携帯電話はカウンターに置きっぱなしになっていた。
「ううん、まだ読んでないと思うけど」
確認しようと振り返ると、灰谷があわてた。
「あ、いいんだっ。読んでないならそれで。その、間違って送ったから」
「……
間違えちゃったの?」
灰谷でも間違えることがあるのか。理実が驚いていると、灰谷は気まずそうに声を落とした。
「……
うん、だから消しちゃって。ごめん」
わかったと理実がうなずくと、ほっとしたように息をつく。
どうやら診療を待っているわずかの間に舞い戻ってきたらしい。
迷惑メールは名前だけでなく、本当に迷惑なメールになってしまったようだ。
灰谷はじゃあ、とまた帰っていった。貸してくれる約束だったはずの本と一緒に。
よほどあわてていたらしい、自分も灰谷も。
面映い心地にひたりながら、カウンターに戻る。
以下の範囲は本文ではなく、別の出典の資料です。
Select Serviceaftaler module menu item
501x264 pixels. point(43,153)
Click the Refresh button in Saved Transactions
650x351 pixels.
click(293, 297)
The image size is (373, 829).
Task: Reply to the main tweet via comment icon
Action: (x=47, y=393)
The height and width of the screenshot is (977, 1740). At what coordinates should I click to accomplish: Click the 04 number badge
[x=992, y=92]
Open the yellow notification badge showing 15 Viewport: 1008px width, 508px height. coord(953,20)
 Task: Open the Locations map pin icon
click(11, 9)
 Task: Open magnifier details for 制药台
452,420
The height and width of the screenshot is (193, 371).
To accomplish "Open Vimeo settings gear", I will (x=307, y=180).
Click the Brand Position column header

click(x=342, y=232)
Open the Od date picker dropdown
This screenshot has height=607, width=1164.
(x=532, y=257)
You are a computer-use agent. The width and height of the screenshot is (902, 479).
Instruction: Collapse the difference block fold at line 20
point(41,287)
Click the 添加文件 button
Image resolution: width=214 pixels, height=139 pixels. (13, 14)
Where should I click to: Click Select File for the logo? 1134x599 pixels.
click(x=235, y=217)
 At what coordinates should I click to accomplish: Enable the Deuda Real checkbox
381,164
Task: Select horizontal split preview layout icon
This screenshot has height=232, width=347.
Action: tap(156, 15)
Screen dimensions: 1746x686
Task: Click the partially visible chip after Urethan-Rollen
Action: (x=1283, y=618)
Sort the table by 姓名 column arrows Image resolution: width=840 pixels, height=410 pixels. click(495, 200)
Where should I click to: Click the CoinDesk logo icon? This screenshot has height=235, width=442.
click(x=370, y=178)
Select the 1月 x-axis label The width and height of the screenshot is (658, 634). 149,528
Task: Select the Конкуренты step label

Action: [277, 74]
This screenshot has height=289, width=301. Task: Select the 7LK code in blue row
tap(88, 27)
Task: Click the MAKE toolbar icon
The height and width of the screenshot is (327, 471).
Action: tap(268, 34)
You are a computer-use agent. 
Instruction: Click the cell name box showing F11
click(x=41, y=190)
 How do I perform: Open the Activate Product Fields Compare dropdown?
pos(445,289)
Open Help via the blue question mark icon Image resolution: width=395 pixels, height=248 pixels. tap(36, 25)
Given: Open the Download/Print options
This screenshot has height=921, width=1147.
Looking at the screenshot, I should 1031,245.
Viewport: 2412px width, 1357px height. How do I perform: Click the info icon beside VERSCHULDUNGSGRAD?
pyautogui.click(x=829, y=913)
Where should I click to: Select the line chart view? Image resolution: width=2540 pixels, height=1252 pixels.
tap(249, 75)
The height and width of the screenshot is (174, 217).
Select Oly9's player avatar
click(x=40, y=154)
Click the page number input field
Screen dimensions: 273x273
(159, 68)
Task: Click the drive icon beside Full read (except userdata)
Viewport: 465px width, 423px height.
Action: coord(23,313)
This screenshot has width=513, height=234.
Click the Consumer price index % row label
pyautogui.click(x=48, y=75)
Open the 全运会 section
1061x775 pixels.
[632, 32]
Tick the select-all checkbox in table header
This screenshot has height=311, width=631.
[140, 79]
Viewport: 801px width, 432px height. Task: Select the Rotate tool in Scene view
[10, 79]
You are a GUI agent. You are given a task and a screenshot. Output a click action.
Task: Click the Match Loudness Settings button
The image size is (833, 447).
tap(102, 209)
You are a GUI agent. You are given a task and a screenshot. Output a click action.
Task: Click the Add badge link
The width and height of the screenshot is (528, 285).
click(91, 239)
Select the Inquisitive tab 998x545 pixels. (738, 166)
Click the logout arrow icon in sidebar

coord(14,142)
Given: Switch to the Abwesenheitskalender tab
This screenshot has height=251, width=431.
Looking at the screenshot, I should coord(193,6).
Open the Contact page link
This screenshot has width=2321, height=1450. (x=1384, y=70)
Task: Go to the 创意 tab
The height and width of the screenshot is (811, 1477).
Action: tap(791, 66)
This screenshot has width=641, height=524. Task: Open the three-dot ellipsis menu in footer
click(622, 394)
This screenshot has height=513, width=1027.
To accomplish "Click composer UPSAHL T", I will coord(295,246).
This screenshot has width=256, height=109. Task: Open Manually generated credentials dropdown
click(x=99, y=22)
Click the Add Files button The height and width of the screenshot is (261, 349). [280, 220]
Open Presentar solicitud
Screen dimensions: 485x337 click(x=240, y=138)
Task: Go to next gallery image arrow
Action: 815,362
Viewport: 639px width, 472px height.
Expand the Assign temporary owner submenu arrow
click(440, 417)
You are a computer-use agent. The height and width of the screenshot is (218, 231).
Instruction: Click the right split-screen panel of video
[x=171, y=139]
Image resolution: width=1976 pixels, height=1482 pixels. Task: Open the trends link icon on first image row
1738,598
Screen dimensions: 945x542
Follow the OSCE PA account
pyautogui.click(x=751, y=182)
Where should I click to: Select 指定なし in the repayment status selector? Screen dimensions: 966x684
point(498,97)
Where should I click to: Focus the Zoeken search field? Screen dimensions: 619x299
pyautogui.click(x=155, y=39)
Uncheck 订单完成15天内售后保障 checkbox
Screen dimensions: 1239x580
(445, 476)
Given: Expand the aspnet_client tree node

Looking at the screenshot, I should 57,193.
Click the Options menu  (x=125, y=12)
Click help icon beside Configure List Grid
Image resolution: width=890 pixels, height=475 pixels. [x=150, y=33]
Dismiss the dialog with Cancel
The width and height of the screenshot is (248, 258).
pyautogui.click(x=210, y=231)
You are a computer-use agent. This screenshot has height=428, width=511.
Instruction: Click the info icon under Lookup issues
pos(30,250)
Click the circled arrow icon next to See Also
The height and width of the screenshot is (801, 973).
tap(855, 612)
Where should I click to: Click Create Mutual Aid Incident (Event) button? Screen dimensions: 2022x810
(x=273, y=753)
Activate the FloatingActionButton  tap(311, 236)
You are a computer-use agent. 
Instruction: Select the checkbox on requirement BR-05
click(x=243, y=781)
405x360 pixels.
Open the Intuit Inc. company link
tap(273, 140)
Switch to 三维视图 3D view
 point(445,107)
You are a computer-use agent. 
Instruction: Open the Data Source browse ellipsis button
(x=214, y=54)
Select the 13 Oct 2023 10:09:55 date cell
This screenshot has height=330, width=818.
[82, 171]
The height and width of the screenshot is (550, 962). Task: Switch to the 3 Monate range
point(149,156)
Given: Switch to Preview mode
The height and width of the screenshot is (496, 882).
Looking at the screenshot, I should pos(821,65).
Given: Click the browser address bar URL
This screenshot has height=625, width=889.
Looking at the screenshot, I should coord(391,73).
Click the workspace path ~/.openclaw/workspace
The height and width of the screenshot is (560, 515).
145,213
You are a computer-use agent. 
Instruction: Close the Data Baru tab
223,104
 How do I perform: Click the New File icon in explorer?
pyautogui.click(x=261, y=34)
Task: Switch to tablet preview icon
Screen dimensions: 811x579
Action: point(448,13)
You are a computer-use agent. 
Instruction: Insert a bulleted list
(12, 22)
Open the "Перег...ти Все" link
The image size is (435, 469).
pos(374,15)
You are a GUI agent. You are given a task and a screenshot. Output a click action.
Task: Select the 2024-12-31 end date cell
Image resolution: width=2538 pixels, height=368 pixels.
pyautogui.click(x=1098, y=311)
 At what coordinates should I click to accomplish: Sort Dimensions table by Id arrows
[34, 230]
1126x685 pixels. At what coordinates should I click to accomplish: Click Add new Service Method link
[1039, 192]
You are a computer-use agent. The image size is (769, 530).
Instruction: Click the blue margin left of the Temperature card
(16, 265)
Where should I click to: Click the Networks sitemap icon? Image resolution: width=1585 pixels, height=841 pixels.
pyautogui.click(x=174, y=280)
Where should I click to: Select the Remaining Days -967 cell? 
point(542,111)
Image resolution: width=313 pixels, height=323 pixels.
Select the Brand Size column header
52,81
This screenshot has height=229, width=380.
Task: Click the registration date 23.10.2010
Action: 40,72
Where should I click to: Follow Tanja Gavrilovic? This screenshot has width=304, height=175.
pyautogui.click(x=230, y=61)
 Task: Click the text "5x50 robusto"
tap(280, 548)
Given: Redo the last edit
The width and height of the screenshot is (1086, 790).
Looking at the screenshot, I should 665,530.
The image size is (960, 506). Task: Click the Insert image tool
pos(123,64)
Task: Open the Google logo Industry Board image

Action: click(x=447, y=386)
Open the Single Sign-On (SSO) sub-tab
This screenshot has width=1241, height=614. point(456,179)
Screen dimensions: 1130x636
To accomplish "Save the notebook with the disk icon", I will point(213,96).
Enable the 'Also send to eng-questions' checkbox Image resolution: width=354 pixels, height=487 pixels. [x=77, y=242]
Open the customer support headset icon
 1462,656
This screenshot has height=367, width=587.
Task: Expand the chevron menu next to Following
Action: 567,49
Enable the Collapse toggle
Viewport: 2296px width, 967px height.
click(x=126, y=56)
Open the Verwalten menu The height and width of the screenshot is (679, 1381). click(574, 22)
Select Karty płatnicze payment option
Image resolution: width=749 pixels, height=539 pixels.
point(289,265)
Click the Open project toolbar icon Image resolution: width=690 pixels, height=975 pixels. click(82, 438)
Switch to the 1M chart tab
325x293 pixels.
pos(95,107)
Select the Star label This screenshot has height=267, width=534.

太陽が沈みかかっている。暗がりに支配されつつあった室内で、携帯電話が着信のランプを灯している。
約束したことは覚えていた。
開いてしまったのは日ごろの習慣か、言い訳をしながら画面を見つめる。
本音は、彼がどんな間違いをしたのか、気になってしまったのだ。
> Re:
>
> うん、本は明日には必ず。感想、楽しみにしてる。
>
>
>
>
>
> >
大好きだよ!
>
> 俺も
>
「…………」
削除しますか?
理実は、親指を止めた。
三秒きっかり経ったあと、携帯電話を閉じた。
もう一度開いて、言葉が消えていないことを確認する。
灰谷に嘘はつけない。つかないようにしようと心に決めている。
だから、あとでちゃんと消そう。
約束して、もう一度見る。心臓が持たないので小分けにして、何度も。何度も。
携帯電話から削除する方法は知っているけれど、記憶からはどうやって削除すればいいのだろう。
理実はしばらくの間、灰谷の顔をみるたびに思い悩むことになる。